Bağımlı kişilik özelliklerine sahip insanlar hızla duygusal olarak başkalarına bağımlı hale gelirler. Kendilerine bakamayacakları için birileri tarafından bakılması gerektiğini düşünürler. Başkalarına karşı rahatsız edici veya itaatkar hale gelirler. Ayrılıkları dramatik bir şekilde yaşarlar, yalnızkendilerini kötü hissederler, temasları kesmek istemezler ve hatta acıma uyandırmak ve böylece onları kendileriyle kalmaya ikna etmek için hastalık semptomlarını simüle edebilirler. Yalnızlık ihtimaline genellikle aşırı korku, endişe ve bazen panik ataklar eşlik eder. Bağımlı insanların yaşamları genellikle başkalarının yaşamları etrafında döner. Sürekli bakım ihtiyacı nedeniyle, bu tür bireyler görüşlerini başkalarına tabi tutabilir, tereddüt edebilir, tereddüt edebilir ve kötü düşünülmüş ve istikrarsız ilişkilere girebilir.

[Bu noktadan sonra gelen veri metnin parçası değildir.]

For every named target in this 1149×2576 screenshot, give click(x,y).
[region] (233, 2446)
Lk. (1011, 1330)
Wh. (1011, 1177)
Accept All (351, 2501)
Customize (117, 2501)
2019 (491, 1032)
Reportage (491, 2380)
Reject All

Bir ilişkiyi bitirmek genellikle bir sonraki partneri aramakla sonuçlanır. Bağımlı kişiler ilişkilerini kaybetmemek için genellikle öfkelerini ve memnuniyetsizliklerini bastırırlar ve bariz psikolojik rahatsızlıklarına rağmen ilişkide kalırlar. Bağımlı insanlar genellikle toksik bileşikleroluştururlar, fiziksel saldırganlığa ve psikolojik istismara dayanabilirler. Çekici olmadıkları ve dikkate değer olmadıkları inancıyla patolojik kişilerarası sistemlerde kalırlar. Benlik saygıları düşüktür, özgüvenleri yoktur, kendilerini çaresiz hissederler, bu nedenle günlük basit seçimlerde bile her konuda yardım isterler. Kendi başlarına bir hata yapacaklarından ve sadece başkalarının onlara yardım edebileceğinden korkarlar. Sürekli birilerine danışırlar, seçimleri için çevrenin onayını almaya çalışırlar. Bağımlı insanlar pasif, yumuşak, karaktersizdir. Onlar, yakın ilişkileri olan insanların aynadaki görüntüsüdür.
Bireycilikten yoksundurlar ama bir yandan da yalnız kalmamak için fark edilmek isterler. Yalnızlık kaygının ana kaynağıdır. Bağımlı kişilik bozukluğu, panik atak, yaygın anksiyete bozukluğu, depresyon ve hatta sosyal anksiyete bozukluğu gibi diğer psikolojik problemlerle birlikte bulunabilir. Bağımlı insanlar aşırı duyarlıdır ve sosyal uyumsuzluk duygusuna sahiptir. Ayrılacağından korktukları için partnerlerinden herhangi bir talepte bulunmak istemiyorlar. Ayrıca, motivasyon veya enerji eksiklikleri nedeniyle değil, kendi yeterliliklerine olan güven eksikliği nedeniyle harekete geçme inisiyatifi göstermezler. Bağımlı kişilik bozukluğu, öğrenilmiş çaresizlik ile karıştırılmamalıdır. Bağımlı kişilik bozukluğudaha ziyade ilkel bir çaresizliği ve annesiyle çocukluktan itibaren bir simbiyotik ilişkiye son verme yetersizliğini gösterir.